TASK DIRECTIONS. Show, from the records below, all lines that contain the word "computer".

SOURCE DATA.
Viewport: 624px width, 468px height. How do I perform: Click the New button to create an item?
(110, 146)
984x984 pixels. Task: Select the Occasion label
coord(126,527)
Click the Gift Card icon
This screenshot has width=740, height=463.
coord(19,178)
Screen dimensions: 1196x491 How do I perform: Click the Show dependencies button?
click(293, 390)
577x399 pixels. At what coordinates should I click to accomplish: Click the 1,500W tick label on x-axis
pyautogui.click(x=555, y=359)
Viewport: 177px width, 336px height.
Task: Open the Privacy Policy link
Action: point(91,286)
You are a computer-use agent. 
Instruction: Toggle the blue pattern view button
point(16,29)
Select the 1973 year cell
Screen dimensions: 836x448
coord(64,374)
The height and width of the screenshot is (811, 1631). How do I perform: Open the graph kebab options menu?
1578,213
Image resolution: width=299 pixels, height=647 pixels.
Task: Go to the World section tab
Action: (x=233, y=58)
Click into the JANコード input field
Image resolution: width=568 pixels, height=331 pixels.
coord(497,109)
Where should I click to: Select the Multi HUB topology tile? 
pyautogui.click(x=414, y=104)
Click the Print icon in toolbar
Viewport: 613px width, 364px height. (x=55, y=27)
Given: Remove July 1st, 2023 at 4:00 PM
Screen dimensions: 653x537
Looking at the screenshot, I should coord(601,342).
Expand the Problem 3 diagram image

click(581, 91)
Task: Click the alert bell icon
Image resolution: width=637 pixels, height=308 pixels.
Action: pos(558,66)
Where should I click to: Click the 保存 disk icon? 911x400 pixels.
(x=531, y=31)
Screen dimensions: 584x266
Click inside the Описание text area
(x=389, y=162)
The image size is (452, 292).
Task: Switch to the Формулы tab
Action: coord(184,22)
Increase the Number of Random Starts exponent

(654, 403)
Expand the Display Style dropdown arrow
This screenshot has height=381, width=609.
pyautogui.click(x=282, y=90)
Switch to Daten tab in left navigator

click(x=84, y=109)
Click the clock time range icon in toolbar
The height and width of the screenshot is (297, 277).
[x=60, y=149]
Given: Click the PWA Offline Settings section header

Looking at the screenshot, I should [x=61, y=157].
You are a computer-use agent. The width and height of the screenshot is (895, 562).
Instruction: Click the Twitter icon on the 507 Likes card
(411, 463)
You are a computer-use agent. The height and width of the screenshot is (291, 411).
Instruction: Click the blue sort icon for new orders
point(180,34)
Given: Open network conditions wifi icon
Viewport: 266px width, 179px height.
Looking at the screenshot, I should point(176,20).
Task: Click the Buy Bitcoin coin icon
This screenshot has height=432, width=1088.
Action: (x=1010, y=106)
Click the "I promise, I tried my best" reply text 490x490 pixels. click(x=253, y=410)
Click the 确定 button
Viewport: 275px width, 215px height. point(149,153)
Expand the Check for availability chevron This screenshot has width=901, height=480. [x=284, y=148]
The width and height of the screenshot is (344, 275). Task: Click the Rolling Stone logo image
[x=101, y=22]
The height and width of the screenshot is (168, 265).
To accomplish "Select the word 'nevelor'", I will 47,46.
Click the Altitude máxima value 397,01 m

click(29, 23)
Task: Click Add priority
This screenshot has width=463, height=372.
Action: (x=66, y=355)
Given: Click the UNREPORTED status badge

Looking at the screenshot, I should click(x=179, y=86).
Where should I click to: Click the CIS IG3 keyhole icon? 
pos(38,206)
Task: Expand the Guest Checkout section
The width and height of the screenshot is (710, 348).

OUTPUT.
You are a computer-use agent. 
You are a computer-use agent. The width and height of the screenshot is (895, 562).
You are a computer-use agent. The height and width of the screenshot is (291, 411).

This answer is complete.